— begin —

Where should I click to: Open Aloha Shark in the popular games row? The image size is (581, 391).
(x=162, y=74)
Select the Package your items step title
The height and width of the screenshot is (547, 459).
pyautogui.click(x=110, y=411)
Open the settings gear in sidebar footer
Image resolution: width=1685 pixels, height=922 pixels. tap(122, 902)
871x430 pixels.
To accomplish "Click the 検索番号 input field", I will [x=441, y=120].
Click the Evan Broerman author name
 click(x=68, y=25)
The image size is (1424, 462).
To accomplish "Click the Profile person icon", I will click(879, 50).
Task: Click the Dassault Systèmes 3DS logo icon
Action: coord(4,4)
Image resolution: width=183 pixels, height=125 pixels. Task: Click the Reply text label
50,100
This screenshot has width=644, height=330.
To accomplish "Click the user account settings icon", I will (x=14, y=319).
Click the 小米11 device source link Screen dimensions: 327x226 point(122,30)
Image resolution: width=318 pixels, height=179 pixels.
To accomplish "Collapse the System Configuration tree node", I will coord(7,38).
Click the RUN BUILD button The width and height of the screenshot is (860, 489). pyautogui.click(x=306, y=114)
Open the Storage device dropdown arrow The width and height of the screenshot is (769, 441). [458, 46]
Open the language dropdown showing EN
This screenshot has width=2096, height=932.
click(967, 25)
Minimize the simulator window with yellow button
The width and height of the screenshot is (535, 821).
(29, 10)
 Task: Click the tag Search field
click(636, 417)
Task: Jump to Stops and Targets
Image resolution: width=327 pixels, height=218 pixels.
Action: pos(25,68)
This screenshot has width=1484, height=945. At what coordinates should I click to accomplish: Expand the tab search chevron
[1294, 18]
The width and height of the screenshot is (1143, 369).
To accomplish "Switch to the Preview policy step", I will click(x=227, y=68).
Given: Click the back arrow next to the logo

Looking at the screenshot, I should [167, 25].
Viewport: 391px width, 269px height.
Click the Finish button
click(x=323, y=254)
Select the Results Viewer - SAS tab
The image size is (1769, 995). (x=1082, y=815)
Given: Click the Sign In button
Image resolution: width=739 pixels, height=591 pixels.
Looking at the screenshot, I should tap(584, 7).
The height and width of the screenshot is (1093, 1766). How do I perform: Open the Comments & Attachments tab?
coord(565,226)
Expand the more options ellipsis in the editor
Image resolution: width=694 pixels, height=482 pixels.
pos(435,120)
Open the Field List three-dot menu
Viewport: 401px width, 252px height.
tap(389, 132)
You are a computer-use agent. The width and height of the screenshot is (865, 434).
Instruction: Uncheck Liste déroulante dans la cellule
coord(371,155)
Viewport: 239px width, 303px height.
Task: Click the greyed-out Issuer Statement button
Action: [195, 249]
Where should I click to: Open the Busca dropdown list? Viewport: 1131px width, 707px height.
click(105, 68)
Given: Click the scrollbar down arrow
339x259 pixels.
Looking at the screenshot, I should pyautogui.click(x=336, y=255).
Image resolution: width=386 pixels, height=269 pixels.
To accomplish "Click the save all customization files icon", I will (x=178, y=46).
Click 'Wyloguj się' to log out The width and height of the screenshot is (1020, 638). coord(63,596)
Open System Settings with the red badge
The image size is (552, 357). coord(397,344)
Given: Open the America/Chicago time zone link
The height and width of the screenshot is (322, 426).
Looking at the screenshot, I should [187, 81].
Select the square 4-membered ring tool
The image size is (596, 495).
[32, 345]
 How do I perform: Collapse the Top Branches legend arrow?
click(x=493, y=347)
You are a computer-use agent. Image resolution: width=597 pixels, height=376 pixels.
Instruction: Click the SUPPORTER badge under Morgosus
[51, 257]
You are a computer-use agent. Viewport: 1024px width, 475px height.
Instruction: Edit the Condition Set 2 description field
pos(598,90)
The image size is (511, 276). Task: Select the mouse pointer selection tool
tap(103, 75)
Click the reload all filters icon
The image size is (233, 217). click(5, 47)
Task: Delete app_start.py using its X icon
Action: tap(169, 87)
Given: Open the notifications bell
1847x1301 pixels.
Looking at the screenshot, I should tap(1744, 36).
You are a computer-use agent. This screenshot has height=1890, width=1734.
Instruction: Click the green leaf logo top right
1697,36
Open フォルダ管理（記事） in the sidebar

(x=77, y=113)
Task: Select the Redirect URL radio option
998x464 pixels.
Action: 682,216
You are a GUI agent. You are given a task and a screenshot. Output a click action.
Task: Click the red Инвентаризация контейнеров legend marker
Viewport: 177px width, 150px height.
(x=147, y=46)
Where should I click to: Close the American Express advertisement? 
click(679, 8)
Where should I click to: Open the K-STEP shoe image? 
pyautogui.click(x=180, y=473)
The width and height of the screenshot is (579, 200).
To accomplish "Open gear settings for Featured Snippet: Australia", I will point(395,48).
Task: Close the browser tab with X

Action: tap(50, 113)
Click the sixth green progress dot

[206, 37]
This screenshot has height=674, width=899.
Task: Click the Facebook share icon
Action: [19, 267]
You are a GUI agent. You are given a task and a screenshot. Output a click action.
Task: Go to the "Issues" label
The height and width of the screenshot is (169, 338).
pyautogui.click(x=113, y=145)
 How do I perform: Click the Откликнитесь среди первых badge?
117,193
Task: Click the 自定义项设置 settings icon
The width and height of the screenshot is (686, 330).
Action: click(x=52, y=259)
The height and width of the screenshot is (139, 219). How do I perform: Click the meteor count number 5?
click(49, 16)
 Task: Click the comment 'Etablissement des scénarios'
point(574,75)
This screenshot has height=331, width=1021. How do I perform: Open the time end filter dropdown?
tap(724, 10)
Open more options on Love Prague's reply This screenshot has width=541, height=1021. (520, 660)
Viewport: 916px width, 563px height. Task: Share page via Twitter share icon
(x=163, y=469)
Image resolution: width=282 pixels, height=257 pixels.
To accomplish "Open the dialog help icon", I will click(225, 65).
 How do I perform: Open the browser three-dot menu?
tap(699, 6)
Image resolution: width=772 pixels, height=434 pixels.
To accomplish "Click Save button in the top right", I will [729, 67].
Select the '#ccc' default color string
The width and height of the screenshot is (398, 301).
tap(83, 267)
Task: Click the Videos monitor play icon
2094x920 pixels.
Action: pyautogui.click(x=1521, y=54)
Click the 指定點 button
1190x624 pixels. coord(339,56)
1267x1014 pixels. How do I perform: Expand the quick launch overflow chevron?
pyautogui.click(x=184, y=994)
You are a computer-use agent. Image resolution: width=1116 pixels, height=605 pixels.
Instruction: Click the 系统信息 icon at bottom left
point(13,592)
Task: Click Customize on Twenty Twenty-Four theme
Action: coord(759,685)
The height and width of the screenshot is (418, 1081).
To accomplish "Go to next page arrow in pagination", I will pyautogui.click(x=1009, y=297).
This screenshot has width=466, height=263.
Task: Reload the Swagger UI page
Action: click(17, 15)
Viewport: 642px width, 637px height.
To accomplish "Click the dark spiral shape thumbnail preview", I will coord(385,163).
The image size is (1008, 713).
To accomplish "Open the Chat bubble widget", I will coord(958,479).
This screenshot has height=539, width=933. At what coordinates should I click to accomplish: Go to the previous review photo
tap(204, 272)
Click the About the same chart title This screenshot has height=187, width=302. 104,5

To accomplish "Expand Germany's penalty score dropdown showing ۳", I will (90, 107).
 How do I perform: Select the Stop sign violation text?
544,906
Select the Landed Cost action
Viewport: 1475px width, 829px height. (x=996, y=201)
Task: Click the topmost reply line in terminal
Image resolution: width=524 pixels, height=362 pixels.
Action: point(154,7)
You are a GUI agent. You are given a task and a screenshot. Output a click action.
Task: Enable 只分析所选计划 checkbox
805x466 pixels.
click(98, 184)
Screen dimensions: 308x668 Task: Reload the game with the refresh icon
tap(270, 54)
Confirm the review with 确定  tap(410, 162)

— end —

Goal: Please edit the items starting at the line that contains "Given: Click the Sign In button" and ending at the line that contains "The image size is (552, 357). coord(397,344)", changing "scrollbar down arrow" to "scrollbar up arrow" and leaving everything else as it is. Return only those lines.

Answer for this exercise:
Given: Click the Sign In button
Image resolution: width=739 pixels, height=591 pixels.
Looking at the screenshot, I should tap(584, 7).
The height and width of the screenshot is (1093, 1766). How do I perform: Open the Comments & Attachments tab?
coord(565,226)
Expand the more options ellipsis in the editor
Image resolution: width=694 pixels, height=482 pixels.
pos(435,120)
Open the Field List three-dot menu
Viewport: 401px width, 252px height.
tap(389, 132)
You are a computer-use agent. The width and height of the screenshot is (865, 434).
Instruction: Uncheck Liste déroulante dans la cellule
coord(371,155)
Viewport: 239px width, 303px height.
Task: Click the greyed-out Issuer Statement button
Action: [195, 249]
Where should I click to: Open the Busca dropdown list? Viewport: 1131px width, 707px height.
click(105, 68)
Given: Click the scrollbar up arrow
339x259 pixels.
Looking at the screenshot, I should pyautogui.click(x=336, y=255).
Image resolution: width=386 pixels, height=269 pixels.
To accomplish "Click the save all customization files icon", I will (x=178, y=46).
Click 'Wyloguj się' to log out The width and height of the screenshot is (1020, 638). coord(63,596)
Open System Settings with the red badge
The image size is (552, 357). coord(397,344)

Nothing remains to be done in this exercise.